“We believe in operating with trust, integrity and respect, both as individuals and as a company.” “Our aim is to be known as a responsible company in an industry seen as controversial.” These quotes are from the websites of, respectively, Philip Morris and British American Tobacco. In the light of a report published last week (see http://filestore.who.int/~who/home/tobacco/tobacco.pdf ), such statements must refer to another planet. The report describes the tobacco industry's attempts to undermine science-based assessments of risks associated with tobacco. Valuably, it highlights how significantly the scientific community and regulatory processes were exposed to the threat of manipulation.

The 247-page report documents the results of a trawl by an expert panel appointed by the World Health Organization (WHO) through confidential documents released by the tobacco companies as a result of recent litigation. It describes in detail the case of a scientific consultant who, according to this report, concealed his links with the industry while taking part in a review of pesticide use and cancer that could have restricted tobacco agriculture. The report now raises questions about the resulting safety standards.

On a much larger scale, the industry planned to undermine a study of the environmental risks of tobacco smoke by the WHO's International Agency for Research on Cancer. The report documents partially successful attempts to delay the study, to establish contacts with scientists involved, to conduct and promote “counter research”, to manipulate the public's response to the study's conclusions via government and the media, and to cancel or influence the expected monograph. In the end, says the report, the industry failed to undermine the study, whose results were published in 1998, but succeeded in manipulating media accounts and obtaining confidential information.

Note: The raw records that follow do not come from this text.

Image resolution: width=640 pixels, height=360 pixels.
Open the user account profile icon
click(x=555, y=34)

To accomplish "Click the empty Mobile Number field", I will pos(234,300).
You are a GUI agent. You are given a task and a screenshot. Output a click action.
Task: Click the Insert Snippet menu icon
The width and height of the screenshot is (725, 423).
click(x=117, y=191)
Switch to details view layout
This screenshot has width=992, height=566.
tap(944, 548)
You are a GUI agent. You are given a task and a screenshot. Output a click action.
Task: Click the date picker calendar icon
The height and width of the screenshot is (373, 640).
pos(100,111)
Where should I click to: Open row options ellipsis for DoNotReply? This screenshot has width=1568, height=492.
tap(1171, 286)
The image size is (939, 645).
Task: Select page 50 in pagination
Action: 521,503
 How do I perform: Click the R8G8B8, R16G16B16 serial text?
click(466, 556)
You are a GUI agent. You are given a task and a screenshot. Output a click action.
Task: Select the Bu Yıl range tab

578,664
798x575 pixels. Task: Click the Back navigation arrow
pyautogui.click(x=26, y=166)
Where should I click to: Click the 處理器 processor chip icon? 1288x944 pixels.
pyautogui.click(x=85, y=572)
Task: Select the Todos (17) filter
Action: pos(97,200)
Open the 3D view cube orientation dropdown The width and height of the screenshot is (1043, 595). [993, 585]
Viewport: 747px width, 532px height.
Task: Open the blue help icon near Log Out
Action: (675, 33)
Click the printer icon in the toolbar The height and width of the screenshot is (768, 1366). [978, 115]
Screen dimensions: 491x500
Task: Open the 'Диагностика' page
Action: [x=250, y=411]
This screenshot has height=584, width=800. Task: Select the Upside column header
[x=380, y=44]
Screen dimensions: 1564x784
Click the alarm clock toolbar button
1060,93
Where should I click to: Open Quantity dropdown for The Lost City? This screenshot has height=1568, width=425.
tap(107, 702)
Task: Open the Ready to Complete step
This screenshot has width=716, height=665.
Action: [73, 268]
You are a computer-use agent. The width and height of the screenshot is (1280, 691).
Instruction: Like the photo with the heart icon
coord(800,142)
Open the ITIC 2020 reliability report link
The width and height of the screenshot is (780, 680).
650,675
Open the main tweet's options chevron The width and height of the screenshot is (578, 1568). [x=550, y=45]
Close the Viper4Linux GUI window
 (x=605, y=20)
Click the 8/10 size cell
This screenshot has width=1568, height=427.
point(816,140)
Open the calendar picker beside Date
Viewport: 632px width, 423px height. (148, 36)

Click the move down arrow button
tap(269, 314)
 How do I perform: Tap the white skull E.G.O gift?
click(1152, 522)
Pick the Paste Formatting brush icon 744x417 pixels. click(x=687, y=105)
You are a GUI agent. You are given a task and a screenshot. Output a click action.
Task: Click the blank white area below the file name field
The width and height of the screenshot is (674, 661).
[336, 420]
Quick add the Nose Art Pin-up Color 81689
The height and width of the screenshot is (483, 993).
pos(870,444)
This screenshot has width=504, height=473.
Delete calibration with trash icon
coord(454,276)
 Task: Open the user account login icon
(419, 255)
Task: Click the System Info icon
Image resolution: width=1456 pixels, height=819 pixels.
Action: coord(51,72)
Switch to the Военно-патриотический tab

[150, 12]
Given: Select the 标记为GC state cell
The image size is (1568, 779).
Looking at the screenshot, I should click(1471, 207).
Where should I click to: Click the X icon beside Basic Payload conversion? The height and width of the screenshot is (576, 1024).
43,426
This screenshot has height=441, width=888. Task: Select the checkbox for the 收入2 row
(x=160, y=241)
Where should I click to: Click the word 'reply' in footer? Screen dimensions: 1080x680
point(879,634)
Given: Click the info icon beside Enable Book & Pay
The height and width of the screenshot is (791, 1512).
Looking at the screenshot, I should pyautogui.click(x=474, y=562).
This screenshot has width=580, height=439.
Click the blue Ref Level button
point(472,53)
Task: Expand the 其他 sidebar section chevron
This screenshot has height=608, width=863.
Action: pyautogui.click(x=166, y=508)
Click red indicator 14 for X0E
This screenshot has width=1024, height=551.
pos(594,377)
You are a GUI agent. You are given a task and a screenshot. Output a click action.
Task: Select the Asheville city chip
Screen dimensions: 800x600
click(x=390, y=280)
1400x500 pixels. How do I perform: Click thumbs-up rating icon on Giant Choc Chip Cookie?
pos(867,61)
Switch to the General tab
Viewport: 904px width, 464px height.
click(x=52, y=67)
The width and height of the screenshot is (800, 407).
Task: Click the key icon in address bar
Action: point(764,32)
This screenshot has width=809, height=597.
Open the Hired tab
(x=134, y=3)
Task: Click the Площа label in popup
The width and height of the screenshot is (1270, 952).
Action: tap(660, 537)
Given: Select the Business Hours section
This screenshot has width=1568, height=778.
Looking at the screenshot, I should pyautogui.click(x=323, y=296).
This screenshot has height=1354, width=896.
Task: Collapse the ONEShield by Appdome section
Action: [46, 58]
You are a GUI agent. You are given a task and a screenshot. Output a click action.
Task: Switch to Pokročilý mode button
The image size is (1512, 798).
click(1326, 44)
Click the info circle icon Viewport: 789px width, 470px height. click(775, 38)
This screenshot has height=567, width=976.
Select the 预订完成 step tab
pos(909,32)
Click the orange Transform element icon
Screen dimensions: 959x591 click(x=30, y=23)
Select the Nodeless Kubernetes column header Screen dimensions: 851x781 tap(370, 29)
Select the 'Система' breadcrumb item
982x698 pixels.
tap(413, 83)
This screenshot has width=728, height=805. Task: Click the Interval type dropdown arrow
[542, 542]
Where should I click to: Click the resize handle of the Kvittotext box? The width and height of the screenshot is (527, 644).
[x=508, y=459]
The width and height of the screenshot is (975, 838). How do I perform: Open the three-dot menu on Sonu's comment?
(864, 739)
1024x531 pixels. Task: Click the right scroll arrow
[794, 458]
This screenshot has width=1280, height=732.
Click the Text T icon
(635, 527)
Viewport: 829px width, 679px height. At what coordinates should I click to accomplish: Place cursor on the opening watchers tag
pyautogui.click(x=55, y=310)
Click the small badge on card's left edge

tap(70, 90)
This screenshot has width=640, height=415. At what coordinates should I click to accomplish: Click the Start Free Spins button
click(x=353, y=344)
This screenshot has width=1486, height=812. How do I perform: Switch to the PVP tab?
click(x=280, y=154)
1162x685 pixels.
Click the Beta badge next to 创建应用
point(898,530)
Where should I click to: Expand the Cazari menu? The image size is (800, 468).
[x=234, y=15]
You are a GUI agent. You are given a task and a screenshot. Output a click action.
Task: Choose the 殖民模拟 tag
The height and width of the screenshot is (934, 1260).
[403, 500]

This is just a small selection of the tobacco industry's attempts to weaken tobacco control described in the report. Its readers might well conclude that it is testimony to the strength of the regulatory and scientific process that both have emerged as little damaged as they have. But the WHO, other agencies concerned with tobacco, and scientific institutions and publications must strengthen their guard against conflicts of interest. Watch this space.